For the last couple of weeks I’ve been working on a proposal that has required me to do some research and basically reacquaint myself with a subject that I haven’t studied in about fifteen years.
(Was the information in that paragraph vague enough for you? Good! More vaguery to come!)
And last week, when I started to worry that I was missing huge, critical chunks of information, I thought about one of my college professors who is an expert in the field I’ve been researching. In a fit of spontanaiety, I decided to email her. Because technology, it is oftentimes quite handy.
So I emailed my former professor, Dr. H, and told her what I was working on. I asked her for some input, thanked her for pouring into the life of a crazy college student (THAT WOULD BE ME) way back in the day and basically gave her a summary of what I’ve been up to since the last time we talked.

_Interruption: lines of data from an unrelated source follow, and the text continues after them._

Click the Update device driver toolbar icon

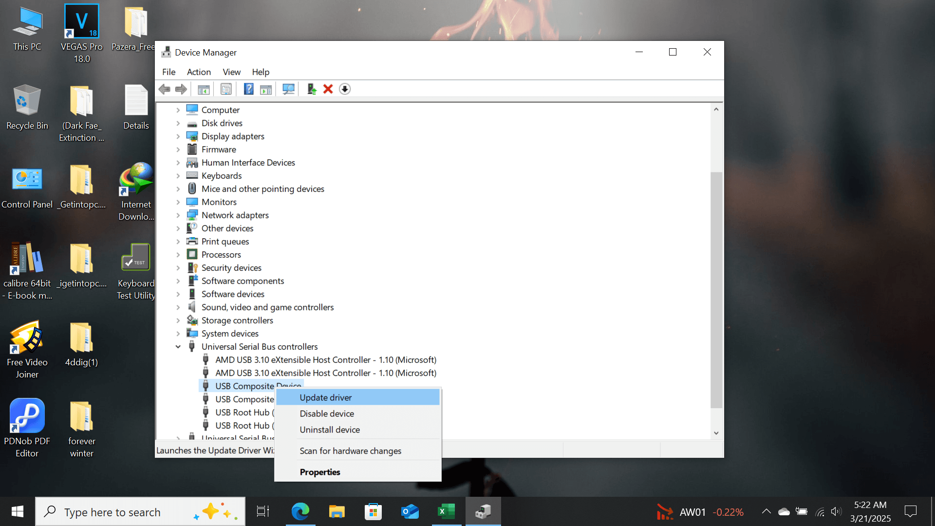pyautogui.click(x=312, y=89)

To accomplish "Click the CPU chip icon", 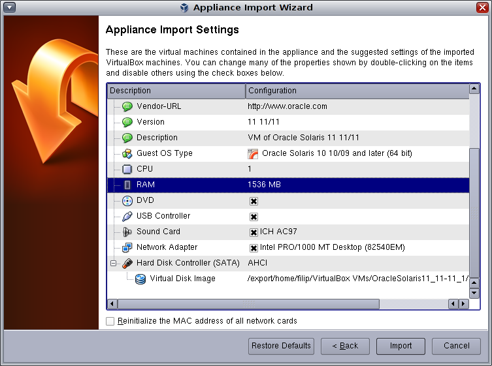I will [127, 169].
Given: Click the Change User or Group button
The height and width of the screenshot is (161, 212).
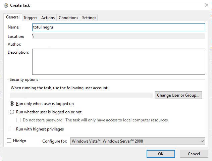Looking at the screenshot, I should click(178, 95).
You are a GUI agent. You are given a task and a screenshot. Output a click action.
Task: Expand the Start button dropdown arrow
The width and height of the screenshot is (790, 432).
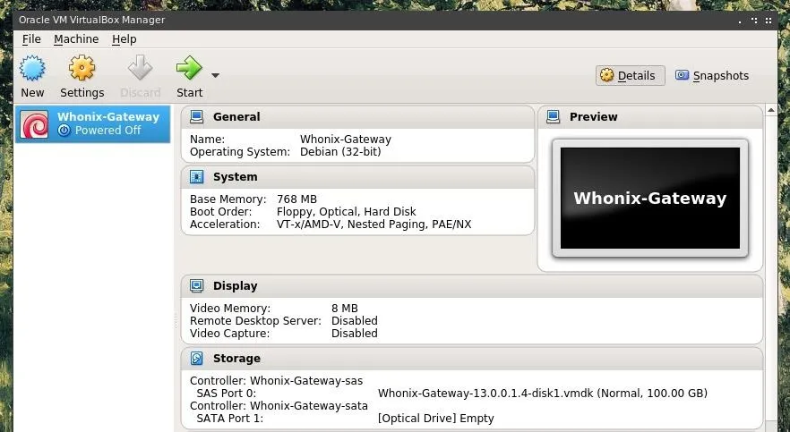[x=215, y=75]
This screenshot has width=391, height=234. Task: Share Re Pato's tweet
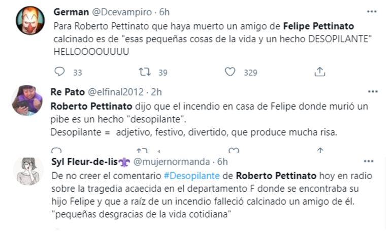tap(320, 150)
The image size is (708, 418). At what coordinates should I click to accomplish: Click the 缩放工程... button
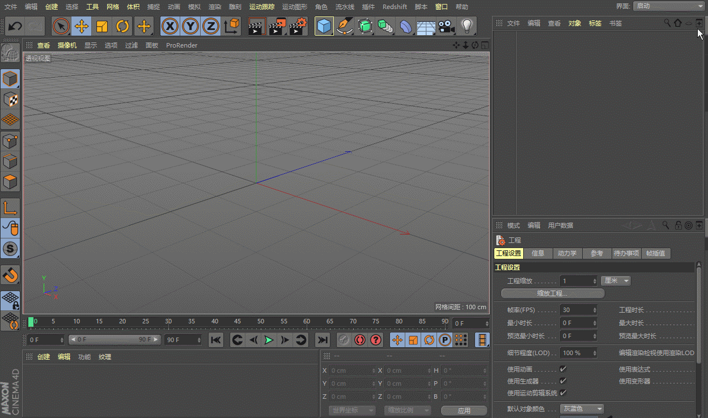pyautogui.click(x=553, y=293)
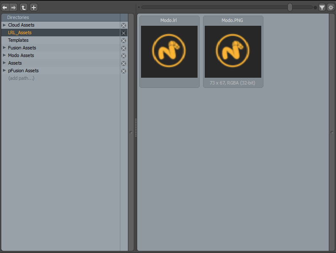Click the (add path...) entry
Viewport: 336px width, 253px height.
[21, 78]
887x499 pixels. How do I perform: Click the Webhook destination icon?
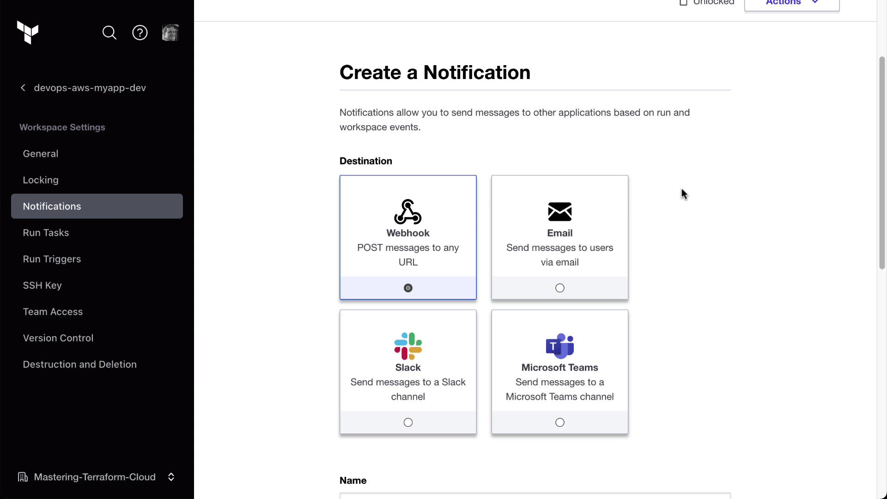tap(408, 212)
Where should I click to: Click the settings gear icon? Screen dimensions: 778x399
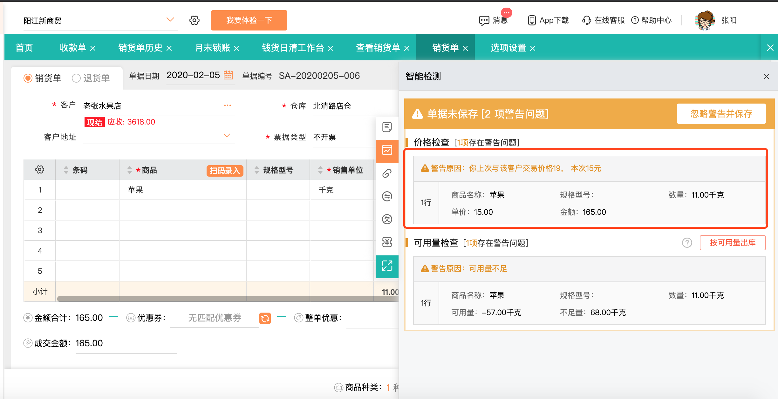tap(194, 20)
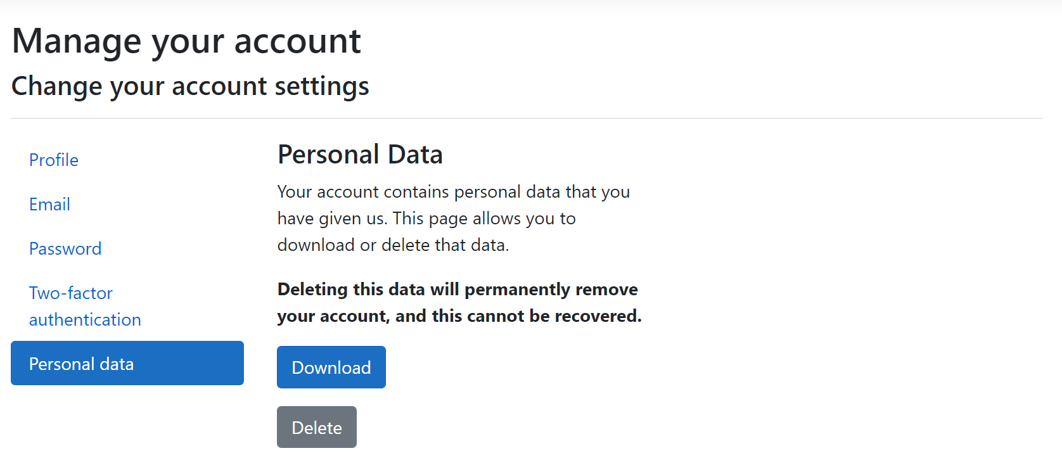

Including my most recent hobby of RANDOMLY DROPPING BACK INTO FORMER PROFESSORS’ LIVES VIA EMAIL.
Not to mention my ongoing hobby of making former professors twitch when they see the excessive use of sentence fragments on my blog.
A few days later I found a very gracious reply from Dr. H in my inbox, and I was a little surprised by how thrilled I was to hear from her. Dr. H was one of my favorite teachers because she not only knew her stuff - she also knew how to communicate information in a way that made it easy to remember. I took five different courses from her in undergraduate and graduate school, and I really did learn in each one of them.
Dr. H also had a huge impact on my writing, especially when I was a freshman and she very kindly pointed out my tendency to end pretty much every other sentence with “etc.”
For example: “Southern architecture also serves as symbolism in the works of Welty, Faulkner, etc.”
Or: “Plath’s poem Daddy features a narrator with a deep well of bitterness toward an absent father she perceives be cold, cruel, etc.”
If memory serves, the overuse of “etc.” was my eighteen year-old way of trying to cover up for the fact that I had absolutely no idea what I was talking about. So I just held onto the hope that maybe if I tacked an “etc.” on the end of my sentences, my professors WOULD NEVER CATCH ON TO THE FACT THAT I HAD NO MORE INFORMATION TO SHARE.
Oh, I was very crafty.
(Now is when I could tell you about the time I played the role of bathrobe-wearing, chain-smoking Martha in Who’s Afraid of Viriginia Woolf for Dr. H’s Modern Drama class - and for my costume I opted to wear a plaid skirt with a matching sweater and THERE WAS EVEN PLAID ON THE SWEATER, Y’ALL because obviously I was all about KEEPIN’ IT REAL with my ACT-ING.)
(But I won’t be telling you about any of that because it would be far too embarrassing.)
As it turns out, Dr. H is retiring this spring. And as she looks back on her career and reflects on her legacy, I hope she knows what a difference she made in the life of a wide-eyed sorority girl who sported some mighty large acrylic hairbows back in the early 1990’s. There’s no question that I was just a middle-of-the-pack student - albeit one with some misguided delusions of intelligence - but Dr. H made me better. She really and truly cared about making her students better.
Thanks for everything, Dr. H.
And I wonder: are there teachers who had - or who continue to have - a major influence in your life?
Tell me all about ‘em. Because I’m feeling sort of nostalgic.
(I may even break out a hair bow.)
(But I draw the line at wearing any sort of matching plaid ensemble.)